- _What the exercise asks_
Copy out the rows from the line that contains "571x403 pixels. At" through the line that contains "coord(332,77)", both included, with no changes.

(A run of records)
====

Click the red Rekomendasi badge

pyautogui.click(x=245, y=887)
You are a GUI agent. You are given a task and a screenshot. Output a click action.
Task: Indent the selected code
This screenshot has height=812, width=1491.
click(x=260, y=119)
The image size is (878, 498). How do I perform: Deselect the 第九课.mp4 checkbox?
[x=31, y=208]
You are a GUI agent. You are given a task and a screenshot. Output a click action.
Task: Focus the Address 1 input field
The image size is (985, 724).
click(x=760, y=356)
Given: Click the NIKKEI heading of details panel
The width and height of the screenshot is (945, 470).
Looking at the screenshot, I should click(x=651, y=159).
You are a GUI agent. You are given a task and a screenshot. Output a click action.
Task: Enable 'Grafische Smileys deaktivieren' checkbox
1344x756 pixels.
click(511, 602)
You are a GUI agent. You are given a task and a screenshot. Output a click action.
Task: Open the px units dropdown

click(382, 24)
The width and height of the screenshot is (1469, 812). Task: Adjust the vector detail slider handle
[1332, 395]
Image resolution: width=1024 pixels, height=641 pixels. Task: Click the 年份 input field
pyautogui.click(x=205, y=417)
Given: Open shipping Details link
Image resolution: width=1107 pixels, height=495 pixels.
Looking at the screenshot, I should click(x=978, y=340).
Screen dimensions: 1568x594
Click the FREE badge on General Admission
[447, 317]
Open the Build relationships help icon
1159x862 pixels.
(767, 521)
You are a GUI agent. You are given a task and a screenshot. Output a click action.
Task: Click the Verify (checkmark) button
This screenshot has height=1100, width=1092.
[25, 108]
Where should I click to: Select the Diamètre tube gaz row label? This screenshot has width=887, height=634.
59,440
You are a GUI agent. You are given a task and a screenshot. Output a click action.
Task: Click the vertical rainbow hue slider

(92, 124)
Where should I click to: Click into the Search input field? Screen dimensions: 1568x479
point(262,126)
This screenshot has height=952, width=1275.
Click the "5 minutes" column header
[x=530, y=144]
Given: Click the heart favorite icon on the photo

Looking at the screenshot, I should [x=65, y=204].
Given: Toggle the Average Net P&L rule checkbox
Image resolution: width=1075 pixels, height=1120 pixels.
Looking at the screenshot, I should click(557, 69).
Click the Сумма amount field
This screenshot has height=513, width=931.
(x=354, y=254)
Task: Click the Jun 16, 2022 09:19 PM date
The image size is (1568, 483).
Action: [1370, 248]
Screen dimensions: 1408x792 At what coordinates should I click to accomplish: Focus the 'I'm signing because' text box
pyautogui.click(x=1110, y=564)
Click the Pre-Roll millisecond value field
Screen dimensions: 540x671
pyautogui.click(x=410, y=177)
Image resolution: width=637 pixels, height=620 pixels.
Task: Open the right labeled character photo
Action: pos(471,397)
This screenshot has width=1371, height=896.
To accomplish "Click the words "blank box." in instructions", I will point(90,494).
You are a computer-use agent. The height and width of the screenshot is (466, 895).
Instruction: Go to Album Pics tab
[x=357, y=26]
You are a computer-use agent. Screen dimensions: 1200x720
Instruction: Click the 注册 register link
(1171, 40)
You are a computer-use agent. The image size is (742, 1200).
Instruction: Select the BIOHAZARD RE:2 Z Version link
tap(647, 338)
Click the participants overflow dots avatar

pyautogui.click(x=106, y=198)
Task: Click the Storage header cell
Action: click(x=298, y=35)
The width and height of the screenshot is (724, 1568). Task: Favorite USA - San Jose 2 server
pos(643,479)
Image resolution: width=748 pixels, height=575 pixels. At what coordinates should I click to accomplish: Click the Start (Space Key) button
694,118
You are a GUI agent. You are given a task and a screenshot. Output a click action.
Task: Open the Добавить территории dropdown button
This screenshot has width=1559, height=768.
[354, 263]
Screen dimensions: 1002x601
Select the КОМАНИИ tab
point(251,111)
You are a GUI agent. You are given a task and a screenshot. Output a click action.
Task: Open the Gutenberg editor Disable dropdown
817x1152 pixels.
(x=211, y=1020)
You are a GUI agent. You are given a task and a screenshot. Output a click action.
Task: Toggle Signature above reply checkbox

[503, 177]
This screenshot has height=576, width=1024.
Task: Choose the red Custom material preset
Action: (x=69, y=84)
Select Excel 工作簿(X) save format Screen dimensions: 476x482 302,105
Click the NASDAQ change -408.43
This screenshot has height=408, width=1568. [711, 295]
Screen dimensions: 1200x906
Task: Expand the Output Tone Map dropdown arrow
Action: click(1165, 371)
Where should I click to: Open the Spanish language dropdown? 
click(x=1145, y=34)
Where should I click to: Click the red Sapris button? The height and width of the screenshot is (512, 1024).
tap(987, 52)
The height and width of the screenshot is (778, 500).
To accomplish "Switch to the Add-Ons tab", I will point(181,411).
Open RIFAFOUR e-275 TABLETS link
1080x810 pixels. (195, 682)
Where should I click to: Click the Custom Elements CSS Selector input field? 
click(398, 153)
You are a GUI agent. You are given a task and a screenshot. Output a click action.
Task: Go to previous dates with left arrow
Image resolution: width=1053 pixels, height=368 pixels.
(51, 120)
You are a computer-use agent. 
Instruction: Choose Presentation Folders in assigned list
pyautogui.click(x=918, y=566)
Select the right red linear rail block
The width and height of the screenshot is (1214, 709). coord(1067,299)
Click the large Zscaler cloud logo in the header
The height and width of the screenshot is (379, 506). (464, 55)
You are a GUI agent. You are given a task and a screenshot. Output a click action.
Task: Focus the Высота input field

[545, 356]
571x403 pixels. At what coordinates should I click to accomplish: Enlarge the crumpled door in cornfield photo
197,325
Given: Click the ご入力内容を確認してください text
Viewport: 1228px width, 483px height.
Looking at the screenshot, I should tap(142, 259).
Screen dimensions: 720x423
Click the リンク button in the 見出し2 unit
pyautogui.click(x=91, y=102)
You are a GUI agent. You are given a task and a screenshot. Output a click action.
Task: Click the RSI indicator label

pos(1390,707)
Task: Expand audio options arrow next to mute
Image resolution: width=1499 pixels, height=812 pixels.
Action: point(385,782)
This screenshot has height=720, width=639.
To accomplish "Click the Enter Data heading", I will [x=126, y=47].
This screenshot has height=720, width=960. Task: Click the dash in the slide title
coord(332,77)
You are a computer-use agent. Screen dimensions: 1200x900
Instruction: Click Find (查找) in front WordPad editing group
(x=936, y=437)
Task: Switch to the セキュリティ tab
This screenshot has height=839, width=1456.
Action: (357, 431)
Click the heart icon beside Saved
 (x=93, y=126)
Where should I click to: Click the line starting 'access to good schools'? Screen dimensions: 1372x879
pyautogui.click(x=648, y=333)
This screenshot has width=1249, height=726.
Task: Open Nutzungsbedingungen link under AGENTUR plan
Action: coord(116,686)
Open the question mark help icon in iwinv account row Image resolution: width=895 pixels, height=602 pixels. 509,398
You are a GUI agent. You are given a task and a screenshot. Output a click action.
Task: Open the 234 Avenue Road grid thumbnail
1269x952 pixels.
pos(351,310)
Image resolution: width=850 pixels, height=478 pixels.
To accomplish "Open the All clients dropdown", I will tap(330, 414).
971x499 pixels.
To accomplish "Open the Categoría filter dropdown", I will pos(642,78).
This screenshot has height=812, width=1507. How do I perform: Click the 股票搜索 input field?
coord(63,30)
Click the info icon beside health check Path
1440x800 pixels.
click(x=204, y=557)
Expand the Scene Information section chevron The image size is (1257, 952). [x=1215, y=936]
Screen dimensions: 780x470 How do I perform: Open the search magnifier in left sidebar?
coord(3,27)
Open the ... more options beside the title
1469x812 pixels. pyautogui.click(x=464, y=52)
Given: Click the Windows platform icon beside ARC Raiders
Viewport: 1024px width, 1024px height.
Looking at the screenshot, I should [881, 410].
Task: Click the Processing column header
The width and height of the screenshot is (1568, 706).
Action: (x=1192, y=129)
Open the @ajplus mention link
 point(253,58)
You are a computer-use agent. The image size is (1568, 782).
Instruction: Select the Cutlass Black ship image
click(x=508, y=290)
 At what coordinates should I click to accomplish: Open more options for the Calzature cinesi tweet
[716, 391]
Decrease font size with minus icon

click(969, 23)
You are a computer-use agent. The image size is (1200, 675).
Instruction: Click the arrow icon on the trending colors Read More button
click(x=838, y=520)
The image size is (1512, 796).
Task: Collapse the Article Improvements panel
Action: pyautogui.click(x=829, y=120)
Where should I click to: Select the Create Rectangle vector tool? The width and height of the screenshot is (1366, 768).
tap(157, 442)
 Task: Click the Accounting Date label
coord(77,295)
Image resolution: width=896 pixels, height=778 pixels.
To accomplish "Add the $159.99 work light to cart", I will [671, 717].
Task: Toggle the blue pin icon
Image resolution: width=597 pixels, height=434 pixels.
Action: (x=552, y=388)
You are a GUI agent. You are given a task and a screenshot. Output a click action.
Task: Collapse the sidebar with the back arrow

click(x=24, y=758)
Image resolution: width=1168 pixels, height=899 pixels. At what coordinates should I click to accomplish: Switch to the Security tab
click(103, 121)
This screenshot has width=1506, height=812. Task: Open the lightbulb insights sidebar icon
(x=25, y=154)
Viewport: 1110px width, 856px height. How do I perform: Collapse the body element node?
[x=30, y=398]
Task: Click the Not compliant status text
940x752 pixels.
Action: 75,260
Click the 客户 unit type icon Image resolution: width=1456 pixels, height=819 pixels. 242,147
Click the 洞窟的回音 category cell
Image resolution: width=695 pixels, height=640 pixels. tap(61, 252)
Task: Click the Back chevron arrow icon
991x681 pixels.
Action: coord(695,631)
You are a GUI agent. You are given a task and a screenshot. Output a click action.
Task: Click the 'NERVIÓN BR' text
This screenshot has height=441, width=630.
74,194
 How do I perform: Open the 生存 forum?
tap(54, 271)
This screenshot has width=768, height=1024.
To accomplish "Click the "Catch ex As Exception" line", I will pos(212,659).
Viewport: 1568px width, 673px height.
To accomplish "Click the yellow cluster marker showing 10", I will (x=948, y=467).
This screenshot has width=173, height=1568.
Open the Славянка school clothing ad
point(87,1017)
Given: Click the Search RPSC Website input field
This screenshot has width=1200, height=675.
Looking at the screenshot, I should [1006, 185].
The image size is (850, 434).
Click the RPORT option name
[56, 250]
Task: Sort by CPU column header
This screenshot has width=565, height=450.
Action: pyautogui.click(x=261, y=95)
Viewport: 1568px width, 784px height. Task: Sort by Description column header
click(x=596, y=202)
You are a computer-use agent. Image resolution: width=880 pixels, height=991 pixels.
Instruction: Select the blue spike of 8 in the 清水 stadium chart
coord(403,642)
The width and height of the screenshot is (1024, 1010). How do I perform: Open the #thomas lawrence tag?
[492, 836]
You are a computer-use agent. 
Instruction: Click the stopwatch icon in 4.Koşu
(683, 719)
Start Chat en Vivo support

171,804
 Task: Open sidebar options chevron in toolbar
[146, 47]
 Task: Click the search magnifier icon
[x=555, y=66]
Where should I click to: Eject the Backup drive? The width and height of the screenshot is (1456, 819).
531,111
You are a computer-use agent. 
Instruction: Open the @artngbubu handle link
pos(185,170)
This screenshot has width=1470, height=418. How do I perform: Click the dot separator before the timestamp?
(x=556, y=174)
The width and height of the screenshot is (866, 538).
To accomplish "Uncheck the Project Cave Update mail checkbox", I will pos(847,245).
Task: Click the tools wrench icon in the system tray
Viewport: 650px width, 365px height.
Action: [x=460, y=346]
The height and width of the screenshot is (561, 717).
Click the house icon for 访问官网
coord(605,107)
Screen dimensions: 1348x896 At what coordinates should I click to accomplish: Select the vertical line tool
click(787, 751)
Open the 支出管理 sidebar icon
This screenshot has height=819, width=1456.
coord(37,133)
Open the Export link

====

- _Expected answer_
571x403 pixels. At what coordinates should I click to accomplish: Enlarge the crumpled door in cornfield photo
197,325
Given: Click the ご入力内容を確認してください text
Viewport: 1228px width, 483px height.
Looking at the screenshot, I should tap(142, 259).
Screen dimensions: 720x423
Click the リンク button in the 見出し2 unit
pyautogui.click(x=91, y=102)
You are a GUI agent. You are given a task and a screenshot. Output a click action.
Task: Click the RSI indicator label

pos(1390,707)
Task: Expand audio options arrow next to mute
Image resolution: width=1499 pixels, height=812 pixels.
Action: point(385,782)
This screenshot has height=720, width=639.
To accomplish "Click the Enter Data heading", I will [x=126, y=47].
This screenshot has height=720, width=960. Task: Click the dash in the slide title
coord(332,77)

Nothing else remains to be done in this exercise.